Transcribe the passage of the Madame Aema 6 film entry below, starting at "- Release date: February" and ending at "in Korean cinema.".

— Start of Source passage —

- Theatrical poster for Madame Aema 6 (1992)
- Hangul: 애마부인 6
- Hanja: 愛麻婦人 6
- RR: Aemabuin 6
- MR: Aemabuin 6
- Directed by: Suk Do-won
- Written by: Suk Do-won
- Produced by: Choe Chun-ji
- Starring: Da Hui-a
- Cinematography: Ham In-ha
- Edited by: Cho Ki-hyung
- Music by: Kim Eun-gyu
- Distributed by: Yun Bang Films Co., Ltd.
- Release date: February 15, 1992;
- Country: South Korea
- Language: Korean

= Madame Aema 6 =

Madame Aema 6 is a 1992 South Korean film directed by Suk Do-won. It was the sixth entry in the Madame Aema series, the longest-running film series in Korean cinema.

— End of Source passage —
— Start of Data —

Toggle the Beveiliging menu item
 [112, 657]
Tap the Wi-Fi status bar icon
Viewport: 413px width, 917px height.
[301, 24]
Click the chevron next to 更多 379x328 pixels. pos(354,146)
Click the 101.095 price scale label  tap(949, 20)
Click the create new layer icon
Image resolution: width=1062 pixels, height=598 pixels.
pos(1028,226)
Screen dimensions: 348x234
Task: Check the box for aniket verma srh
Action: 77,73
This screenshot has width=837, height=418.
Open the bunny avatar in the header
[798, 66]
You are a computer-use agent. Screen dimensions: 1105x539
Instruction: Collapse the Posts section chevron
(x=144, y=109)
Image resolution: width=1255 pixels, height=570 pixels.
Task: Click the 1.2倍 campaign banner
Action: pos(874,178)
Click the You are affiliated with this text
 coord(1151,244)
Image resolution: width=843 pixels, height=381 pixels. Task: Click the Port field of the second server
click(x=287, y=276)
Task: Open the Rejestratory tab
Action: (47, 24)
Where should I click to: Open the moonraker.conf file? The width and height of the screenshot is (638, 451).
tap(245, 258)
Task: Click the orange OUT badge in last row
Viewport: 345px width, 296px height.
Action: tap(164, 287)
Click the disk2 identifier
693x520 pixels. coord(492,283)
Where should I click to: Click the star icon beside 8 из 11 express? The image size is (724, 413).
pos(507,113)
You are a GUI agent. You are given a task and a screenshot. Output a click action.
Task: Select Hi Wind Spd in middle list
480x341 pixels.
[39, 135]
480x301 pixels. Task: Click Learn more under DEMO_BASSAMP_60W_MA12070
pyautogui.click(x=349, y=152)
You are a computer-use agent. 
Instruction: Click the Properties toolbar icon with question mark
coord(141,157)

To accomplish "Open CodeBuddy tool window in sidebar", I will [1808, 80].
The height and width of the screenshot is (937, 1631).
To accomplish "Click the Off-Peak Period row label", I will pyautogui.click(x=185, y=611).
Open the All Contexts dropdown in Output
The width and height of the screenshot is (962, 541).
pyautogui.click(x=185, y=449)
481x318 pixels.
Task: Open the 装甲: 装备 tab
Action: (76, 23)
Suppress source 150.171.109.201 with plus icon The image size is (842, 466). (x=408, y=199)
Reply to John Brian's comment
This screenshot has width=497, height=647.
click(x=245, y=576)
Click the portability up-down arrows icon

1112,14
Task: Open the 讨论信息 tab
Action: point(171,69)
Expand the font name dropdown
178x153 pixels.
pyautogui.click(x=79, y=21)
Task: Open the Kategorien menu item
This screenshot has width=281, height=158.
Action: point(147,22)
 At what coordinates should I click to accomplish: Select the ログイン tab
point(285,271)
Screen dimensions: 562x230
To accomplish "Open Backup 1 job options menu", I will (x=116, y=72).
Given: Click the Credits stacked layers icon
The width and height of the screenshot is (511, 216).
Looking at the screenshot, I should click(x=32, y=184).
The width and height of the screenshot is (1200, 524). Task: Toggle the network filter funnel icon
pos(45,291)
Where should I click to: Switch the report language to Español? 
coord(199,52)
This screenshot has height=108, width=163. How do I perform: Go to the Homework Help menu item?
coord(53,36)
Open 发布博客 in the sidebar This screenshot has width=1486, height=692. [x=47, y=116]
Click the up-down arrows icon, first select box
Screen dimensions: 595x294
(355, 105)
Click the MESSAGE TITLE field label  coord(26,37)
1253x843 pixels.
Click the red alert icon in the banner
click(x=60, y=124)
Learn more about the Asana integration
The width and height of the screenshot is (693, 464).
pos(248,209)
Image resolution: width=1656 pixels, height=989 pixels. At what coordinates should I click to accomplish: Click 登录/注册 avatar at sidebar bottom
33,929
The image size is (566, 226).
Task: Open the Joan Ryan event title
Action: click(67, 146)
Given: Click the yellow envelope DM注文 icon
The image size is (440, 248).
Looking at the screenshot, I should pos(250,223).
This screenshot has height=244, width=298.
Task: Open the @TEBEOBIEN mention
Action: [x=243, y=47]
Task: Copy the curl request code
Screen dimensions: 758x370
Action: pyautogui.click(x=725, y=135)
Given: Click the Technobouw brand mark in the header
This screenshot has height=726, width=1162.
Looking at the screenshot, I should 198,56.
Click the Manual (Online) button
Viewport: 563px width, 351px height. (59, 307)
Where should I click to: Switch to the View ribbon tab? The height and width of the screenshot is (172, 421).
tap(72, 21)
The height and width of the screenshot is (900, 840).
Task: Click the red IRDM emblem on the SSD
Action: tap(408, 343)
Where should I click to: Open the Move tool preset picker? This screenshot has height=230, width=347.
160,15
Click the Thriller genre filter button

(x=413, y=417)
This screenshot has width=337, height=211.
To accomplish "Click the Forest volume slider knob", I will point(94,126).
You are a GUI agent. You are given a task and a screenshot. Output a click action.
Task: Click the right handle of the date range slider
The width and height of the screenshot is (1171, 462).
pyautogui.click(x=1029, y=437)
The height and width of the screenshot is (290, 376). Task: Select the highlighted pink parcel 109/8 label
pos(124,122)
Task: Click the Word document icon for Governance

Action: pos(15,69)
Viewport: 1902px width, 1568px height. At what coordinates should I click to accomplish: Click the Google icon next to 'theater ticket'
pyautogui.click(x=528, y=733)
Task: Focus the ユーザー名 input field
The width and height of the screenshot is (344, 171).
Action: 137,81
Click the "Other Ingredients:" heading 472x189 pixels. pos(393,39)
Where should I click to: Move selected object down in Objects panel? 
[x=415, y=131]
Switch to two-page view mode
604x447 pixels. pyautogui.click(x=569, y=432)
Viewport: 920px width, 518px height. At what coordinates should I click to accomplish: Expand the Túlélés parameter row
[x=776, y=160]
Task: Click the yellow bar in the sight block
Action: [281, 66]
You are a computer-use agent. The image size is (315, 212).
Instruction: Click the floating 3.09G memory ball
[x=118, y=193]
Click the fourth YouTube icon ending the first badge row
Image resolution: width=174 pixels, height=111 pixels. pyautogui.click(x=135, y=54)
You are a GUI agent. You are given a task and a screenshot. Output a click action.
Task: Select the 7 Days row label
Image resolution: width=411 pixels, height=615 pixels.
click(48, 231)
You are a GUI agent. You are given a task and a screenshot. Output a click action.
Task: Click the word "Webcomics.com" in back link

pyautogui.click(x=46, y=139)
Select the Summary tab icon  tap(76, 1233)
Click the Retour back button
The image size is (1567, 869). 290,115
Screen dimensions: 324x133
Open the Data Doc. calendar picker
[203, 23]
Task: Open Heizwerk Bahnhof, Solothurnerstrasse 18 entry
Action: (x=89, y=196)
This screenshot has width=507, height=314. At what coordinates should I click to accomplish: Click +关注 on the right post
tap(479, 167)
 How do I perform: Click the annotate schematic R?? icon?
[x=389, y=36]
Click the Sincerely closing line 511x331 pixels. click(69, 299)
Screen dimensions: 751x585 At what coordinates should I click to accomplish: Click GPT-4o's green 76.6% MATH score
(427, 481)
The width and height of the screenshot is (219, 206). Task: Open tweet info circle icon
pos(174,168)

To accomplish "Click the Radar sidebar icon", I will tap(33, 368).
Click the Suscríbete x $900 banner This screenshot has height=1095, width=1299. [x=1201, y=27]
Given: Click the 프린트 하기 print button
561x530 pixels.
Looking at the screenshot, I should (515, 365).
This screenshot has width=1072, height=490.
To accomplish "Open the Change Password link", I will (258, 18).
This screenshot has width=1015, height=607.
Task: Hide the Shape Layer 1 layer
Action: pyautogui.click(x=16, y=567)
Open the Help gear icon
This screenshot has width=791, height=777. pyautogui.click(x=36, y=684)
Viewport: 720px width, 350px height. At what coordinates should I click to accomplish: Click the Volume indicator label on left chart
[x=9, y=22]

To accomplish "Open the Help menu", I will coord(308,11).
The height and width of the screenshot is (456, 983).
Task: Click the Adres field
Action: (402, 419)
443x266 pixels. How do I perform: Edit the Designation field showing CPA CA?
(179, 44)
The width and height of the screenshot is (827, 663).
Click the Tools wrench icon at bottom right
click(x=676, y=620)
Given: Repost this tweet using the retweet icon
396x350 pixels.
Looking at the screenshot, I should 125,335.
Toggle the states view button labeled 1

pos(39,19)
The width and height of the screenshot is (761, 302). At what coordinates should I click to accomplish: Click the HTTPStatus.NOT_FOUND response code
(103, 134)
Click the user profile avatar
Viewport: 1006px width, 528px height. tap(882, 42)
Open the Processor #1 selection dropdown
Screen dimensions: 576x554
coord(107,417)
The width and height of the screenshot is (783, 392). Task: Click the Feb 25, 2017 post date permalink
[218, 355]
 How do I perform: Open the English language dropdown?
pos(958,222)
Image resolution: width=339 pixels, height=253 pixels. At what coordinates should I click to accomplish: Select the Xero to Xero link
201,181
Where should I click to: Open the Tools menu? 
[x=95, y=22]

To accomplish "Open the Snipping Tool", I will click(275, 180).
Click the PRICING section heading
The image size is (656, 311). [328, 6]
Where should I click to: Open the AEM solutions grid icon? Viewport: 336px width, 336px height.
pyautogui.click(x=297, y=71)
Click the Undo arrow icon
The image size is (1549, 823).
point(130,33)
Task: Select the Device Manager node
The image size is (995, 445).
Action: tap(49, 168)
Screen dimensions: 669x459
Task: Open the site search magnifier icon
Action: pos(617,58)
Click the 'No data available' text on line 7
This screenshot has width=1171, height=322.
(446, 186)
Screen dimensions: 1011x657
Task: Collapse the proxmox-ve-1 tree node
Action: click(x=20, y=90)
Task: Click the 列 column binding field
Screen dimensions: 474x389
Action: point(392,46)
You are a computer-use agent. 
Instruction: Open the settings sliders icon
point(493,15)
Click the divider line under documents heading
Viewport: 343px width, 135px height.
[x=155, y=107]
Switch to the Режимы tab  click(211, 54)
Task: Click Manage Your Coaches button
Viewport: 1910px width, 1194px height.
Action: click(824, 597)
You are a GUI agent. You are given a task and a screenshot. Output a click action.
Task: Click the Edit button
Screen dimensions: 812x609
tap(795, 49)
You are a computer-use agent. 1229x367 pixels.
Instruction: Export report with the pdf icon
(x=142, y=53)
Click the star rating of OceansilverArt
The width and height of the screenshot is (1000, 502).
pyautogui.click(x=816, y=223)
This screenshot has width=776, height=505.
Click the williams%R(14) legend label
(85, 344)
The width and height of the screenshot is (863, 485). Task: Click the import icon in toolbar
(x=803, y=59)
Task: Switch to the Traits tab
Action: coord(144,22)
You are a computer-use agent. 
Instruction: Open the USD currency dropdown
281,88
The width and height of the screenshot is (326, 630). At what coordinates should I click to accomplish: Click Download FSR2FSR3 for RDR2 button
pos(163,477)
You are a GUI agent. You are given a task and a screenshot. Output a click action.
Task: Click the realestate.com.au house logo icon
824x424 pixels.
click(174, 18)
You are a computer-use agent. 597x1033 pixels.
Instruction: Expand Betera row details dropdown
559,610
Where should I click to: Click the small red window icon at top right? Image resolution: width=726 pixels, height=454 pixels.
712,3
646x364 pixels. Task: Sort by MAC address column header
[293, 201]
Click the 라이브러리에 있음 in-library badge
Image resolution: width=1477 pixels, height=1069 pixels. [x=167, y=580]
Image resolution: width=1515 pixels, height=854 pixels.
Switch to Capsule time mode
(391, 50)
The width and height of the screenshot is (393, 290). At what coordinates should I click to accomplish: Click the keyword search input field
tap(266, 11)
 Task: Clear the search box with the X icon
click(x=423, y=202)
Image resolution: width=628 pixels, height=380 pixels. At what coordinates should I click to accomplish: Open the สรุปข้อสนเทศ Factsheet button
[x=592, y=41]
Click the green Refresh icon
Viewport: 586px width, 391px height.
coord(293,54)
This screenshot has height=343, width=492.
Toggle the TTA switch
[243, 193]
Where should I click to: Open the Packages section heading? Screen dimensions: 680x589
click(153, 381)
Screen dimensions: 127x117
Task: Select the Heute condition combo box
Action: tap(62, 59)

— End of Data —

**Solution to the exercise**
- Release date: February 15, 1992;
- Country: South Korea
- Language: Korean

= Madame Aema 6 =

Madame Aema 6 is a 1992 South Korean film directed by Suk Do-won. It was the sixth entry in the Madame Aema series, the longest-running film series in Korean cinema.